The eggplant into 8 slices of approximately 1 cm thick, cut, place on paper towels, strong salt and let sit for 30 minutes. Dry with paper towel. Made with eggs, Parmesan, Gruyere, whipped cream and 1 tbsp flour to a dough and stir. With paprika and pepper. Parsley leaves, pluck, chop and the pasta and stir.

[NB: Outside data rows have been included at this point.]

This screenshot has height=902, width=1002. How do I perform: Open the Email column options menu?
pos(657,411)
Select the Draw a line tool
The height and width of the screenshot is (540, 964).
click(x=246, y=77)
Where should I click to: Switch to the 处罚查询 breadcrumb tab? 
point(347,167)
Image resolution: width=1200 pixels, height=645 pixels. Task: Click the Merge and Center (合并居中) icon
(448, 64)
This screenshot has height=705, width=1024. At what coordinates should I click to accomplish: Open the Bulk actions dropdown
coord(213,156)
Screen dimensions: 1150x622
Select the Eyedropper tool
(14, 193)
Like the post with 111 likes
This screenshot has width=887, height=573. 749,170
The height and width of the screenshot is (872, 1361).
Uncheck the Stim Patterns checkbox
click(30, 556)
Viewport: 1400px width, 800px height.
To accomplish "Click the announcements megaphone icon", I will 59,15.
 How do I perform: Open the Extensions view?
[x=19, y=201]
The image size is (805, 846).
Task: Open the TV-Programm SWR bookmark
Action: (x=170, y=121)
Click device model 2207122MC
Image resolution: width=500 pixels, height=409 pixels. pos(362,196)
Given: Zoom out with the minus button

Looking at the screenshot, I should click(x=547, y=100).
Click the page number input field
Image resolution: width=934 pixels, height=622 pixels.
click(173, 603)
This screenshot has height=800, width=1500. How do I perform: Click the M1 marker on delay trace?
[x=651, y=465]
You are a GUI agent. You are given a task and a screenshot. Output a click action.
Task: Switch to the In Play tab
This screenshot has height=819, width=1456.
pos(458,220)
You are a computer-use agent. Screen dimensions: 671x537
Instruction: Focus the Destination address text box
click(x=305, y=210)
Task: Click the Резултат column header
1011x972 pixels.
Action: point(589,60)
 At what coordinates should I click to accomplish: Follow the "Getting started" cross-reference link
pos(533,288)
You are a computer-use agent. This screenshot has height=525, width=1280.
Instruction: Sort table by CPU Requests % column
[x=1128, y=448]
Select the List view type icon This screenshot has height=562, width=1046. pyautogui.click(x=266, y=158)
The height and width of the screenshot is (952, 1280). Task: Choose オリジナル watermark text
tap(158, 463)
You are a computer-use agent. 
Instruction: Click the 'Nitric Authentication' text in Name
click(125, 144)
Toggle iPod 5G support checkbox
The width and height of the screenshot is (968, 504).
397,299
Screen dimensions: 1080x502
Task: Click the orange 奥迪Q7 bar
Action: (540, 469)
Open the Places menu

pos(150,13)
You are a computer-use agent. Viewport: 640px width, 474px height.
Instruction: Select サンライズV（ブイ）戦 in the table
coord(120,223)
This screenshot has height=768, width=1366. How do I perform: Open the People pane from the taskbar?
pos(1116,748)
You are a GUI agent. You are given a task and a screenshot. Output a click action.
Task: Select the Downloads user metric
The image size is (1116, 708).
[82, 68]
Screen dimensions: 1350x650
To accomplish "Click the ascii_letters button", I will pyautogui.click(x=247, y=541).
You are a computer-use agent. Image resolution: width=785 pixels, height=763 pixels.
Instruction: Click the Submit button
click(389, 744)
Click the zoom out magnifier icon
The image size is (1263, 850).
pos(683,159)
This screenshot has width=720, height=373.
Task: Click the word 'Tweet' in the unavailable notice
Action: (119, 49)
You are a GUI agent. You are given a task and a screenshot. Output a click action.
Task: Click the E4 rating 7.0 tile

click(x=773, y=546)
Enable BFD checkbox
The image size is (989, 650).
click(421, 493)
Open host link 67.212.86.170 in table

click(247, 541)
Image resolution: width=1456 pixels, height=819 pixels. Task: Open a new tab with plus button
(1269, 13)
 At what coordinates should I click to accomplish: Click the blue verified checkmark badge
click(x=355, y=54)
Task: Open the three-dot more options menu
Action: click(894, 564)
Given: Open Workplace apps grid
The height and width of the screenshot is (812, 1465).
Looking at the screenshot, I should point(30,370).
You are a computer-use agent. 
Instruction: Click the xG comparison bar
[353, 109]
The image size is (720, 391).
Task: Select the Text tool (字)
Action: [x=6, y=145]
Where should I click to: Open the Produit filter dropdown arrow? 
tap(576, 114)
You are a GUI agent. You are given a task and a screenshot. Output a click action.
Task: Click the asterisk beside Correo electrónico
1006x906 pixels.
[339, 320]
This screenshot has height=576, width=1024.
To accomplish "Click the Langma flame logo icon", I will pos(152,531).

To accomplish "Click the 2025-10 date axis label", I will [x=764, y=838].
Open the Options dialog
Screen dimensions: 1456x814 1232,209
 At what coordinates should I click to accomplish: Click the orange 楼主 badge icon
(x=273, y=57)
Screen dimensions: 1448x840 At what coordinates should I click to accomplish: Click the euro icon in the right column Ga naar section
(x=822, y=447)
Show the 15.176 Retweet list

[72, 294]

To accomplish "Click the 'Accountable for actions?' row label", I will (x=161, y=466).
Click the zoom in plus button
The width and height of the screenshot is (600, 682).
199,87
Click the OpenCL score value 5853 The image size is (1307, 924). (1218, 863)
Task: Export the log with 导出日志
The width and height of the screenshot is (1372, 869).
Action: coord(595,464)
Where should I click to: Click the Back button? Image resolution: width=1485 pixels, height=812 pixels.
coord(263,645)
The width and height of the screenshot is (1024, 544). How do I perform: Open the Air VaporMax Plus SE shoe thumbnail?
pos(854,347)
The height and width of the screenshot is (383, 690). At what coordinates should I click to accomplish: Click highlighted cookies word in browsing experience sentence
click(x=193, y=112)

Peppers into quarters, remove seeds, skin side up, on a baking sheet. Under the preheated oven grill on the 2. Rail from the bottom of grilling, until the skin throws a black blister. The peppers with a damp kitchen cloth and cover, allow to cool slightly, then peel and cut into small cubes. Zucchini, fine dice. Finely chop the garlic. The cherry tomatoes into quarters. Lion’s tooth brush, in bite-sized pieces of pluck and put into cold water. Then spin dry.
Of vinegar, salt, pepper, 1 pinch of sugar and the olive oil for a Vinaigrette to stir. 2/3 of it with peppers, Zucchini, garlic and cherry tomatoes and mix. Rest of the Vinaigrette with the dandelion mix.
Oil in a large nonstick frying pan. The eggplant slices in the remaining flour, a good tap with a fork in the dough and turn to. Eggplant slices in the hot oil at medium heat on each side until Golden brown.
Dandelion salad, Pizzaiola sauce and 2 eggplant slices on serving plates and serve immediately.